Al enseñar a los apóstoles a perdonar, Jesús incluye una petición peligrosa: «Perdona nuestras ofensas como también nosotros perdonamos a los que nos ofenden». No solo nos dice que tenemos que perdonar, sino que nos dice también cómo tenemos que hacerlo –a la manera de Dios–. El escritor existencialista francés Jean Anouilh, que murió en 1987, escribió una obra de teatro basada en esta peligrosa petición del Padrenuestro: El juicio final. La obra comienza con las almas de los justos y virtuosos, de pie, a las puertas del paraíso. Todos esperan en silenciosa expectativa cuando, de repente, corre el rumor de que Dios va a perdonar «a los otros». La multitud comienza a murmurar. La gente está indignada. En medio segundo todos gritan y se lamentan. «Después de la vida recta que he llevado... ¿ahora toda esa gentuza es perdonada?». En un instante empiezan a maldecir a Dios. Es en ese momento cuando se produce el juicio. Bienaventurados los misericordiosos, porque ellos también obtendrán misericordia.
«Solo Dios puede perdonar los pecados», leemos en los evangelios. Más allá de su significado jurídico, debemos leer esta afirmación como una especie de descripción de Dios. Solo él sabe «cómo» perdonar. De los irlandeses se suele decir: «No nos vengamos, solo saldamos cuentas». También se dice que las mujeres perdonan, pero no olvidan. En cuanto a los hombres, estamos tan centrados en nosotros mismos que olvidamos sin ni siquiera preocuparnos por el momento y el trabajo de perdonar.
Bien visto, el perdón humano muchas veces es un gesto demoledor, un recuerdo desagradable. La superioridad de quien perdona derrota completamente a quien es perdonado. Hay perdón –pero no se recupera la confianza, no hay consuelo, no hay incentivo–. Dios consigue hacer las cuatro cosas al mismo tiempo. Perdonar bondadosamente implica humillarse a sí mismo. El padre del hijo pródigo no quiere oír ni una sola palabra más de todo aquel asunto. Lo que quiere es ofrecer un banquete. Dios también actúa así. Solo él puede transformar el perdón en algo maravilloso, digno de ser recordado.
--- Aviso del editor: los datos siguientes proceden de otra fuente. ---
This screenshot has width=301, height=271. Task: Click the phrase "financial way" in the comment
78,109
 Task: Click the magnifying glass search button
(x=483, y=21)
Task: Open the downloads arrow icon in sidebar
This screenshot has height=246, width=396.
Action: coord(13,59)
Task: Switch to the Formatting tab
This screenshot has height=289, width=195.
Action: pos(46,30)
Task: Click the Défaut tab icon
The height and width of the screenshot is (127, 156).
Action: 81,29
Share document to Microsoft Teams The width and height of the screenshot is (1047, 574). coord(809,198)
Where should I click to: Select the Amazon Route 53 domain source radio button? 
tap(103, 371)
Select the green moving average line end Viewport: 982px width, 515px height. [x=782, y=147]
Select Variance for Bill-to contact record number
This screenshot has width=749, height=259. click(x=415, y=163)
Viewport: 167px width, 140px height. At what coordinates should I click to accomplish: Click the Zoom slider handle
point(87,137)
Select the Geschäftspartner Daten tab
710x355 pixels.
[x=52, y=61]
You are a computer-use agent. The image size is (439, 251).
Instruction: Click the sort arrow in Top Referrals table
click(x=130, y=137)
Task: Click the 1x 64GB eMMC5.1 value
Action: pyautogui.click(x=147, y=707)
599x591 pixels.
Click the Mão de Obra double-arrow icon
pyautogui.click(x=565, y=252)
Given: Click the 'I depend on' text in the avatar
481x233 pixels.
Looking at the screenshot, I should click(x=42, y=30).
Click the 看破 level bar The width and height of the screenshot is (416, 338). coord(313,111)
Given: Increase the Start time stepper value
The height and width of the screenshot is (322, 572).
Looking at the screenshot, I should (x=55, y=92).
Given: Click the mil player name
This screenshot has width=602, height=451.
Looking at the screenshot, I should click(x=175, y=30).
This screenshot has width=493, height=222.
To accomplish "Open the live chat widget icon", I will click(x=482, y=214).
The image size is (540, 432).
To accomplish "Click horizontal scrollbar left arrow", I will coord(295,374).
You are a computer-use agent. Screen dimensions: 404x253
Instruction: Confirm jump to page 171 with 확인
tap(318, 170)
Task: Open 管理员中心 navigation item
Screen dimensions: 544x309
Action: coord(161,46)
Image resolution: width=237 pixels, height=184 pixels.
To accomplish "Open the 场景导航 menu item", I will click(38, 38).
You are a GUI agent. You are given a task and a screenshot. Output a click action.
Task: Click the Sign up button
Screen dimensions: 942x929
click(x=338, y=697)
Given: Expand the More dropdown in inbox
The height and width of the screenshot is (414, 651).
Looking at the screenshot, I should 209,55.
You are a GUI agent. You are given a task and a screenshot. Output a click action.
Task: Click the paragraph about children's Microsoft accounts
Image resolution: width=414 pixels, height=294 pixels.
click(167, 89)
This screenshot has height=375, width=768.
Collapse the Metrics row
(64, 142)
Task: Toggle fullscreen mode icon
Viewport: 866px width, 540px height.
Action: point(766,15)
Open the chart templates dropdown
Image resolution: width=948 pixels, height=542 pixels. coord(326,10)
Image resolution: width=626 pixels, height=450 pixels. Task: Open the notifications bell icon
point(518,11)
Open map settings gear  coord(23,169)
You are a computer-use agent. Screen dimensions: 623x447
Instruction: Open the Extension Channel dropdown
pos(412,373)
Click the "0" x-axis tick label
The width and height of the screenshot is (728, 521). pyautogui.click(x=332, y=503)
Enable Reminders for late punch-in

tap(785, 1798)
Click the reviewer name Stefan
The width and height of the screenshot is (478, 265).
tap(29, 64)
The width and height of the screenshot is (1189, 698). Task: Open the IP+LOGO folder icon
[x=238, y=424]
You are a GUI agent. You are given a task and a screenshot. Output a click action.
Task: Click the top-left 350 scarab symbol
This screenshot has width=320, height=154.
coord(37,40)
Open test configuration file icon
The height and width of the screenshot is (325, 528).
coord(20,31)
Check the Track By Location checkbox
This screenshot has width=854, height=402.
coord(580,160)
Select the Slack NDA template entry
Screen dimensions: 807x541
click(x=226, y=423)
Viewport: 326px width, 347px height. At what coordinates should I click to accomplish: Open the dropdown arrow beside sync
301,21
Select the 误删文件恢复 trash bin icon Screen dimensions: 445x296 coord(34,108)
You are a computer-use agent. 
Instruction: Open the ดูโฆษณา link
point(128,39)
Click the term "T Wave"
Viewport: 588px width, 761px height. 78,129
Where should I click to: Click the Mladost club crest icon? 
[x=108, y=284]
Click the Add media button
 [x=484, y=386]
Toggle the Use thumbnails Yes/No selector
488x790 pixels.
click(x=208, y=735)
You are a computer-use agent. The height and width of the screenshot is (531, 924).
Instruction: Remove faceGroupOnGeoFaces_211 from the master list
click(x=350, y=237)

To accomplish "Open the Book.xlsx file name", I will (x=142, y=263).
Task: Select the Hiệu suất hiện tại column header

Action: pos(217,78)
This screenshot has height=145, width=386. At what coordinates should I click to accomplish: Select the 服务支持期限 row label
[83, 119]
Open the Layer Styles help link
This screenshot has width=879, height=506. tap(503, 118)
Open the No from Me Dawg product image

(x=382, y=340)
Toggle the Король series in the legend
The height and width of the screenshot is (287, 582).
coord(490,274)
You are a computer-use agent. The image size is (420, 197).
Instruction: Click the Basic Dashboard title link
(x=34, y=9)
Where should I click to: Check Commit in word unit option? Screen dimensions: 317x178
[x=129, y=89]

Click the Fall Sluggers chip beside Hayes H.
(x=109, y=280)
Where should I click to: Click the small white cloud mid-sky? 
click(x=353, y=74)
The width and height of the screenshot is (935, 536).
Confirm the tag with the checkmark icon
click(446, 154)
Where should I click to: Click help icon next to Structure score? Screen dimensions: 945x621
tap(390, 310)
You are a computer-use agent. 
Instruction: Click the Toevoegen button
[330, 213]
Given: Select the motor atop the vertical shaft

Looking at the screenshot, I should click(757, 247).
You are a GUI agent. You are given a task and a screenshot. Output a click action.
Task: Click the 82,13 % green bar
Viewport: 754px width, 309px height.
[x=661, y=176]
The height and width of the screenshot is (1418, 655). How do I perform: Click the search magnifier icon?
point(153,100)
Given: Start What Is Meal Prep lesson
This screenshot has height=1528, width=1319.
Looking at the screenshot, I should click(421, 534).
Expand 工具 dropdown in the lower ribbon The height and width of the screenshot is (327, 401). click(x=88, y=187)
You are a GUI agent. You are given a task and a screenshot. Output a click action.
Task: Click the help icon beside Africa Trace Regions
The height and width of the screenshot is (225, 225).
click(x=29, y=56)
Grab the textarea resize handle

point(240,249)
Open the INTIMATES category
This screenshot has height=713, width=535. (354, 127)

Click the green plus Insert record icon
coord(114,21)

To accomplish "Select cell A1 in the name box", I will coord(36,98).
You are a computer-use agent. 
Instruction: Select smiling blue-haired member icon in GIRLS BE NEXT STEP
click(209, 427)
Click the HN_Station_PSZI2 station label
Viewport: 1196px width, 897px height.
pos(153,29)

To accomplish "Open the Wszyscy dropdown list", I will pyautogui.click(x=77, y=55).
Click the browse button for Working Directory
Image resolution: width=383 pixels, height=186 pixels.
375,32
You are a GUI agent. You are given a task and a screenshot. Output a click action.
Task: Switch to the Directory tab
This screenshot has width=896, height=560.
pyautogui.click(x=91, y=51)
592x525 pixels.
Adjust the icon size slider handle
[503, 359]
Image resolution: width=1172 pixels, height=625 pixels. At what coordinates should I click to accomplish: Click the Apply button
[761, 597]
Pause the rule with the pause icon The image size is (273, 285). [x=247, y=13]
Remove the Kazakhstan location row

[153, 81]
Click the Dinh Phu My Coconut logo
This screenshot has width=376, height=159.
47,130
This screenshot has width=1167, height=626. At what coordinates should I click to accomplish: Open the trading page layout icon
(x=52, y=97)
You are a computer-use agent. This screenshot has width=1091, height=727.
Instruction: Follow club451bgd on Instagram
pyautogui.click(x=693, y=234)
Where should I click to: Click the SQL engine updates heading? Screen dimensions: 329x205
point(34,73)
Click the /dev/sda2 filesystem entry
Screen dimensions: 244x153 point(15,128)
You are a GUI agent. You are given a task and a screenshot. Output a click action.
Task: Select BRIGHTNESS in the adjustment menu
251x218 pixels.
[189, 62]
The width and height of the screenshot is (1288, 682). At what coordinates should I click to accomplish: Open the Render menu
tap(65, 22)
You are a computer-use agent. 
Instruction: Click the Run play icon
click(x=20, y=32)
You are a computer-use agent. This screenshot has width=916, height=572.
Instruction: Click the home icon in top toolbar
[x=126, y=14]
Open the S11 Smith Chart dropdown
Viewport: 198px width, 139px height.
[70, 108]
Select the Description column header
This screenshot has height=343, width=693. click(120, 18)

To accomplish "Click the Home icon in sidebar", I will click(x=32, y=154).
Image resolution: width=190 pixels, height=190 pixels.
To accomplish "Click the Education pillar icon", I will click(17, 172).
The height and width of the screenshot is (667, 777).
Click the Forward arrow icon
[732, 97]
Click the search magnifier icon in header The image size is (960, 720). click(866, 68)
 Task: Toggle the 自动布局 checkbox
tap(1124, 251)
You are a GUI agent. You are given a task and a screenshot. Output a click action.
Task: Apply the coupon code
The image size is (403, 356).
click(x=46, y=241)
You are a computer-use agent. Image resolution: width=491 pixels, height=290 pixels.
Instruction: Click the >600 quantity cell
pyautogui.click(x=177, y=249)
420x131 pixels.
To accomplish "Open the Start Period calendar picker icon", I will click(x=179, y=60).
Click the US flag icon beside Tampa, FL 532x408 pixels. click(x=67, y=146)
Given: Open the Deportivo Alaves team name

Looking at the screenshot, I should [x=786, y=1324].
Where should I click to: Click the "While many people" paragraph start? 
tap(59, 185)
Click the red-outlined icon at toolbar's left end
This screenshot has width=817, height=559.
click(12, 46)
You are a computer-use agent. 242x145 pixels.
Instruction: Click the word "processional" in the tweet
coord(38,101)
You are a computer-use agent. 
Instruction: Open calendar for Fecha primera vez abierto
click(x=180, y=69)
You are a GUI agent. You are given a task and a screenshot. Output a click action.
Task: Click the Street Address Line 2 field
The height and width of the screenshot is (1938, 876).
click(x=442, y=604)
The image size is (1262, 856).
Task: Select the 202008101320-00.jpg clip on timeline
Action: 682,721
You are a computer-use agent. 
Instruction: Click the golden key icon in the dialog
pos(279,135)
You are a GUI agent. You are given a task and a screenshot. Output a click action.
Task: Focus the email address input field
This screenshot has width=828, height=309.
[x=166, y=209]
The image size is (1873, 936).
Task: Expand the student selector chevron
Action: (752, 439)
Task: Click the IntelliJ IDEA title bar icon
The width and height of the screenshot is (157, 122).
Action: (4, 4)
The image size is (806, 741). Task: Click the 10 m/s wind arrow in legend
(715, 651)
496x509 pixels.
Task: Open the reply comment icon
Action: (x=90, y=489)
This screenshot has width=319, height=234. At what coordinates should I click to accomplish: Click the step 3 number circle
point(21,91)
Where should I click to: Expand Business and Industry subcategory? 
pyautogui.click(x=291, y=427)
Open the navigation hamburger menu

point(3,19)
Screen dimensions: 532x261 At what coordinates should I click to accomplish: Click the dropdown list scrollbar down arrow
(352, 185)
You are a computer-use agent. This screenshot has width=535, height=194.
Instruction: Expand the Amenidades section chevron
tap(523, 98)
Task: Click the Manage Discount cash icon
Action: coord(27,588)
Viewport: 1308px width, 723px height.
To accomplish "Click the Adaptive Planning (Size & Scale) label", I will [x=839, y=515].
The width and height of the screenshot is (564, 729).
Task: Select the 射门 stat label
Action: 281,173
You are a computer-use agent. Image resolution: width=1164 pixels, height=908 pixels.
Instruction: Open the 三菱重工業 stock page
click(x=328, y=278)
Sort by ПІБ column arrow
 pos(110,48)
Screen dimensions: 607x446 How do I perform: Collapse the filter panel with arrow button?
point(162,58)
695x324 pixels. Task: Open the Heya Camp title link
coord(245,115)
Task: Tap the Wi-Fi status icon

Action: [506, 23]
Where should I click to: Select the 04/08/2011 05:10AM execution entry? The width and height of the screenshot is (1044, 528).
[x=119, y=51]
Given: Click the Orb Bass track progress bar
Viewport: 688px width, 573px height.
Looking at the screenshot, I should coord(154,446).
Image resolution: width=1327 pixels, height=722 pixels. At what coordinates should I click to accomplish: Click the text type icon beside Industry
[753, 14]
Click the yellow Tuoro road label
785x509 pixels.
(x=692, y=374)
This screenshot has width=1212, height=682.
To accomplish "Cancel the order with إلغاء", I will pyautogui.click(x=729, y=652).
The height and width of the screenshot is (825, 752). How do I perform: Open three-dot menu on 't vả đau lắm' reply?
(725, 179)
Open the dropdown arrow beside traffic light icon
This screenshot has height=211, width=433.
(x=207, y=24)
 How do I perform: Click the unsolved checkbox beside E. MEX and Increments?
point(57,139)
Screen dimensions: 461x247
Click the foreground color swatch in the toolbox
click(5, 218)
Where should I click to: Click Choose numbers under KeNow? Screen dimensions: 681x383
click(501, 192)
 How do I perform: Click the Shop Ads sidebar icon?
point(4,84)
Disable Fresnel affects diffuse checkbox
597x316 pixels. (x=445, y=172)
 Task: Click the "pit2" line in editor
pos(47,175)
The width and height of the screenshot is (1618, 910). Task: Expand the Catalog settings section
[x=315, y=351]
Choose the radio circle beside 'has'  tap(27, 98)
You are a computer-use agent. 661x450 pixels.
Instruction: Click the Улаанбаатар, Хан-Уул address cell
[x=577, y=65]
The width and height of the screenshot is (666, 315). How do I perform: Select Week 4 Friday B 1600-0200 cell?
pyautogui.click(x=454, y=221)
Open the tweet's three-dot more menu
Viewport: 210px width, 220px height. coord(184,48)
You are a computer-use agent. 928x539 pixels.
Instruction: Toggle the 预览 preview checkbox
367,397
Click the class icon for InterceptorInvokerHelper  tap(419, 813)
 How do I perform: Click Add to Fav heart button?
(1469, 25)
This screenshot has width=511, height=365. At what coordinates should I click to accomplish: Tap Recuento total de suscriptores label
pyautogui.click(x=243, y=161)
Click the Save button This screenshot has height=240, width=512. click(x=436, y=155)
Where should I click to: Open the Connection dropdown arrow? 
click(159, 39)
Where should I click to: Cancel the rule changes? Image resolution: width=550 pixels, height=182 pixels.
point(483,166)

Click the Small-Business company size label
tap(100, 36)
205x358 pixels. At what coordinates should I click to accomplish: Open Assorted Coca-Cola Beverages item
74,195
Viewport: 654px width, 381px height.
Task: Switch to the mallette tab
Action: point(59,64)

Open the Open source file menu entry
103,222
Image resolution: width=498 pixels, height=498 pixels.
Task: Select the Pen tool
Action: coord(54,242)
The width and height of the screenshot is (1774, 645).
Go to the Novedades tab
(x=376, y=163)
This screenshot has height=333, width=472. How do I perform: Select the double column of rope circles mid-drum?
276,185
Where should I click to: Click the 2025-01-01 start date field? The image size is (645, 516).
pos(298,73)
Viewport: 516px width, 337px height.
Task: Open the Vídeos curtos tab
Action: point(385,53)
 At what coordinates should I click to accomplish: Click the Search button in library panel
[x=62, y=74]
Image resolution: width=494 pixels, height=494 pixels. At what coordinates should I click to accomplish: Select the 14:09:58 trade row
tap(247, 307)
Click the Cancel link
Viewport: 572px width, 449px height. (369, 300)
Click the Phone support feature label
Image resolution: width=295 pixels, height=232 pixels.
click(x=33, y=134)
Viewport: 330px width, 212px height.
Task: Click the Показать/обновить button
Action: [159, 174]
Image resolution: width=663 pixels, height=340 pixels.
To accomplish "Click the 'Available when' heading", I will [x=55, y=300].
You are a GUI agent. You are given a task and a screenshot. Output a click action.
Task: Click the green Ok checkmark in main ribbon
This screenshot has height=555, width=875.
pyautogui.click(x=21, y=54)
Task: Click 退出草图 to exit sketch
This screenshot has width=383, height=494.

Dios queda tan contento de absolvernos que quienes le proporcionan esa alegría se sienten no como una mascota intempestiva y revoltosa, sino como dulces niños, comprendidos y alentados, que son agradables y útiles y mucho mejores de lo que ellos mismos creían. O, felix culpa, podrían exclamar. «Si no fuésemos pecadores y necesitásemos el perdón más que el pan, no podríamos saber cómo es de profundo el amor de Dios».